## YOUR INSTRUCTIONS
A line containing "The height and width of the screenshot is (485, 1065)." appears in the material below. Return exactly every line from the first through that one, and only those.

::: DATA PROVIDED

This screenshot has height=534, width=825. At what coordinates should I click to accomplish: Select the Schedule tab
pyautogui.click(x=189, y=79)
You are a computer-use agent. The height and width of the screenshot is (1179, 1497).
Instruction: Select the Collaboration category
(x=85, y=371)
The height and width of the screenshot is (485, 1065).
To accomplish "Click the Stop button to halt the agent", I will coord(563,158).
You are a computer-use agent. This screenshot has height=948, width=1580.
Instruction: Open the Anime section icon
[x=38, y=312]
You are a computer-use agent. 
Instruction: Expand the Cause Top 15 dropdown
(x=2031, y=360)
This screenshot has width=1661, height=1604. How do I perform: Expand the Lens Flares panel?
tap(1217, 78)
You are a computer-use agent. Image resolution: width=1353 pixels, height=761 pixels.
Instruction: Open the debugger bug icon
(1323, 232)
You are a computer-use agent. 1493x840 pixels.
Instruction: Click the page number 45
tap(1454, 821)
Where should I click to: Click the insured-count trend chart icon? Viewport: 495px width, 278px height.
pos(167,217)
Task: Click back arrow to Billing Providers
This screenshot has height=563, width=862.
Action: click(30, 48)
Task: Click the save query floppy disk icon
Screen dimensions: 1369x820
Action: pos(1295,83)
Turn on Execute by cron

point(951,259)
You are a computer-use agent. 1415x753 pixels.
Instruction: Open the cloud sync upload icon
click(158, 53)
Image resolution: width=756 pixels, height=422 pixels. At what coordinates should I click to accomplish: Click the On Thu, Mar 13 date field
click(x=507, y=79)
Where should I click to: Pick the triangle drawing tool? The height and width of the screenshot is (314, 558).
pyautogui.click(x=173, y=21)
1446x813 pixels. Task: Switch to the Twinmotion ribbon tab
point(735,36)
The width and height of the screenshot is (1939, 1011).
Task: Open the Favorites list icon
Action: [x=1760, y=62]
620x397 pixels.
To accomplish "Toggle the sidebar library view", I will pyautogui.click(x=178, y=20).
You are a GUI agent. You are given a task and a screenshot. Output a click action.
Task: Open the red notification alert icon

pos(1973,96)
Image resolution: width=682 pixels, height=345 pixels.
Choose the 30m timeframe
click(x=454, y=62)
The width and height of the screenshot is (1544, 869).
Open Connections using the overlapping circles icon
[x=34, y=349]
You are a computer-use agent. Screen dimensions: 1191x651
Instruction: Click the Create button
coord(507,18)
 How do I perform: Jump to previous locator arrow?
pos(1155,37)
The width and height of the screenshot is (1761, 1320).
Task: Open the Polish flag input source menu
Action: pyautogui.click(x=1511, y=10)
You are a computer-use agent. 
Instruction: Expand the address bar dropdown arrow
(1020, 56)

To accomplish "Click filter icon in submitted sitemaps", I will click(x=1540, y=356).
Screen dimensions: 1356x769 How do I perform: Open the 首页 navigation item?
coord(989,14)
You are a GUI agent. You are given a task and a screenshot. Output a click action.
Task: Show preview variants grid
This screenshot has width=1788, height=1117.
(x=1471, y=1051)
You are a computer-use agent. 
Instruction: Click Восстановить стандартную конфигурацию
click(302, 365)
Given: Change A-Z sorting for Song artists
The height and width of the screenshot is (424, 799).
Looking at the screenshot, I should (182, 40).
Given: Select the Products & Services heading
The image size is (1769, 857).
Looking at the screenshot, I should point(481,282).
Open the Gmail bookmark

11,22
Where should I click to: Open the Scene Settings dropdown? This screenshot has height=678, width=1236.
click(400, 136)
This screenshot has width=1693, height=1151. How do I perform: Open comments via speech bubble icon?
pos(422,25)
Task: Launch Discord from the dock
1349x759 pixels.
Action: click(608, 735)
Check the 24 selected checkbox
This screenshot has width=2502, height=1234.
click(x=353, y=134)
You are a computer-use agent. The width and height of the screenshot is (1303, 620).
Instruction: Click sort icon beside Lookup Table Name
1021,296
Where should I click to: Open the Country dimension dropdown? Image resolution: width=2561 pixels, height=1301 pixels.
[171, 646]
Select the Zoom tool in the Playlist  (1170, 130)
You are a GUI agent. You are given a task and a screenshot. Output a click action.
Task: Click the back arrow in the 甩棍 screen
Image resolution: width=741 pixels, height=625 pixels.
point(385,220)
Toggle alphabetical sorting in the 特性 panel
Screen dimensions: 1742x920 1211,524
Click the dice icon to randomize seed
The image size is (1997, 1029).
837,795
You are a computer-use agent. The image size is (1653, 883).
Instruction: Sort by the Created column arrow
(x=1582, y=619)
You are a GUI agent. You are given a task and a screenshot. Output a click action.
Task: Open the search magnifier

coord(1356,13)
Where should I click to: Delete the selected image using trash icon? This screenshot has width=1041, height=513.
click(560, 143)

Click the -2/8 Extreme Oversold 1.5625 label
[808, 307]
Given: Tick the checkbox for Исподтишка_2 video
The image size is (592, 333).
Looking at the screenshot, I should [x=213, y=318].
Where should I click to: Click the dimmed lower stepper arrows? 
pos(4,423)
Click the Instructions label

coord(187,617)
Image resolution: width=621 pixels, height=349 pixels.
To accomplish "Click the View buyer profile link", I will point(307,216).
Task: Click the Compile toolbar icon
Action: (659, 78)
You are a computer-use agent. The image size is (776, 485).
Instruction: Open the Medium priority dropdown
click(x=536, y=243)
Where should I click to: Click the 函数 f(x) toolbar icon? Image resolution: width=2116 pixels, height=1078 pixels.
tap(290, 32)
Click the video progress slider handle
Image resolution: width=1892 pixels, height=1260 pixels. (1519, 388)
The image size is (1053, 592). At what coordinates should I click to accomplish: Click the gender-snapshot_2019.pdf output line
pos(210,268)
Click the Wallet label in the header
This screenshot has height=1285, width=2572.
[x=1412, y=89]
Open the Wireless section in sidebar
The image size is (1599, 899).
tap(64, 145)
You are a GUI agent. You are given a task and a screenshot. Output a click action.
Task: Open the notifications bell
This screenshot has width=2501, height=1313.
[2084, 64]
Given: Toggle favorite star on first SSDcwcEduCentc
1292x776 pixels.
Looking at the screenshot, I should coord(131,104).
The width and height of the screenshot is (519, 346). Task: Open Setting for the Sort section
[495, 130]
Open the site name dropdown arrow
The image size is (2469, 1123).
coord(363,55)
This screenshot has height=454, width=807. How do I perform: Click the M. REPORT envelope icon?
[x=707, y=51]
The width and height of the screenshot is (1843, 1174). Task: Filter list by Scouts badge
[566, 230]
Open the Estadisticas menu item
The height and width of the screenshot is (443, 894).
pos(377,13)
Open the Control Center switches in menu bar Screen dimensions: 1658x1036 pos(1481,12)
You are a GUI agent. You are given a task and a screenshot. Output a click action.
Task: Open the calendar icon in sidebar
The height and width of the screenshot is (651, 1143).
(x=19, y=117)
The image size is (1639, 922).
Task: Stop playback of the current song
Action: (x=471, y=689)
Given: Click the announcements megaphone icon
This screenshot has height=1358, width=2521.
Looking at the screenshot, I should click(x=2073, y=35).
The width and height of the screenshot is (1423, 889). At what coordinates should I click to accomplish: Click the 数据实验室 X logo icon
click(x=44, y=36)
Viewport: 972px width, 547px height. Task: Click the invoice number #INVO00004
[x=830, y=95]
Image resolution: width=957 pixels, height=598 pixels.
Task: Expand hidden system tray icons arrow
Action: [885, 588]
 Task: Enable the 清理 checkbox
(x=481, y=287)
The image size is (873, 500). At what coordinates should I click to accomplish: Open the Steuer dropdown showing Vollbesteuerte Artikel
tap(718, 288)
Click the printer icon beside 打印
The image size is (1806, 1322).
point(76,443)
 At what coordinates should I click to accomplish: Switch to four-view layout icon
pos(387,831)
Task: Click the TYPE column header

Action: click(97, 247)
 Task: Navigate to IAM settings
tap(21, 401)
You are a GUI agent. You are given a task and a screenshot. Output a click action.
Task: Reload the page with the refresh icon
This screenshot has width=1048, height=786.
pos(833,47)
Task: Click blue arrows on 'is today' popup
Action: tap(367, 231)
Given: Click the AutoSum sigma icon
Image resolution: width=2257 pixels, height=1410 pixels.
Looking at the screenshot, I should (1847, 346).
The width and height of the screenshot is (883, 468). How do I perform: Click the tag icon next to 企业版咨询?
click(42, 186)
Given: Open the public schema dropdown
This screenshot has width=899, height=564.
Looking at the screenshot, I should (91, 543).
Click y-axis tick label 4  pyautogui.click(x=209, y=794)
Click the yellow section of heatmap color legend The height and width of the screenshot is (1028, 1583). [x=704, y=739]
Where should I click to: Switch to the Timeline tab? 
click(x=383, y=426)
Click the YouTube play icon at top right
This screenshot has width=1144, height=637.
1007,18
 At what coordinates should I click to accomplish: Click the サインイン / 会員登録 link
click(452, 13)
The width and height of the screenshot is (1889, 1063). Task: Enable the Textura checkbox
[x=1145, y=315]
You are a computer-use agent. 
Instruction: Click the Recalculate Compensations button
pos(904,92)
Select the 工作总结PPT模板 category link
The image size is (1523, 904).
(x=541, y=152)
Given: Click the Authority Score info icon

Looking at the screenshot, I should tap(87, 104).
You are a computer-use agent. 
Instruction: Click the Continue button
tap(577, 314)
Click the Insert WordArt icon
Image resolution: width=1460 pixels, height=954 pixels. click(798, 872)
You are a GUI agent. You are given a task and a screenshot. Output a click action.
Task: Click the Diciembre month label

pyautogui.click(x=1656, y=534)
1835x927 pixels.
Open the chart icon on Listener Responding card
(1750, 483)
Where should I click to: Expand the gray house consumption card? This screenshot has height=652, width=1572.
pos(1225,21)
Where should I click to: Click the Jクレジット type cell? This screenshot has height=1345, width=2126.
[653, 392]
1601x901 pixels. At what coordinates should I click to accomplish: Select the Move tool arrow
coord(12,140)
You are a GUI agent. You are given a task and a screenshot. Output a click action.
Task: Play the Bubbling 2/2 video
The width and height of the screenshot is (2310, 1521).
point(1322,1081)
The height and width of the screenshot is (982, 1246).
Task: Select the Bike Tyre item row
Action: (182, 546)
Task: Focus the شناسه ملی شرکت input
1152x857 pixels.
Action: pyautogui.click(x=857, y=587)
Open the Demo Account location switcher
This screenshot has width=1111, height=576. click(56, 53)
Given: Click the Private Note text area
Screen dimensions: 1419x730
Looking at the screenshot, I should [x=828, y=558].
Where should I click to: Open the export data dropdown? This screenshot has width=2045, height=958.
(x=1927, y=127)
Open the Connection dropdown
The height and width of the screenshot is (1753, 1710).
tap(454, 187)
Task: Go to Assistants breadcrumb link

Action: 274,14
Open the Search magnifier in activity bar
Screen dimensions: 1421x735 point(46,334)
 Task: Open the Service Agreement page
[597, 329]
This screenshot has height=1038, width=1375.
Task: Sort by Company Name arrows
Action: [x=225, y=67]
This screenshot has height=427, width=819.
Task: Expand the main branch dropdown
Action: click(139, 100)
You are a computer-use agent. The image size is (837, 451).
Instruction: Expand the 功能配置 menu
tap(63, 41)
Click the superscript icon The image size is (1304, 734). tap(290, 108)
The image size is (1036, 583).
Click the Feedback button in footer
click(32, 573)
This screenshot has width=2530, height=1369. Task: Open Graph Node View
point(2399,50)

::::::

## RESPONSE TO THIS EXERCISE
This screenshot has height=534, width=825. At what coordinates should I click to accomplish: Select the Schedule tab
pyautogui.click(x=189, y=79)
You are a computer-use agent. The height and width of the screenshot is (1179, 1497).
Instruction: Select the Collaboration category
(x=85, y=371)
The height and width of the screenshot is (485, 1065).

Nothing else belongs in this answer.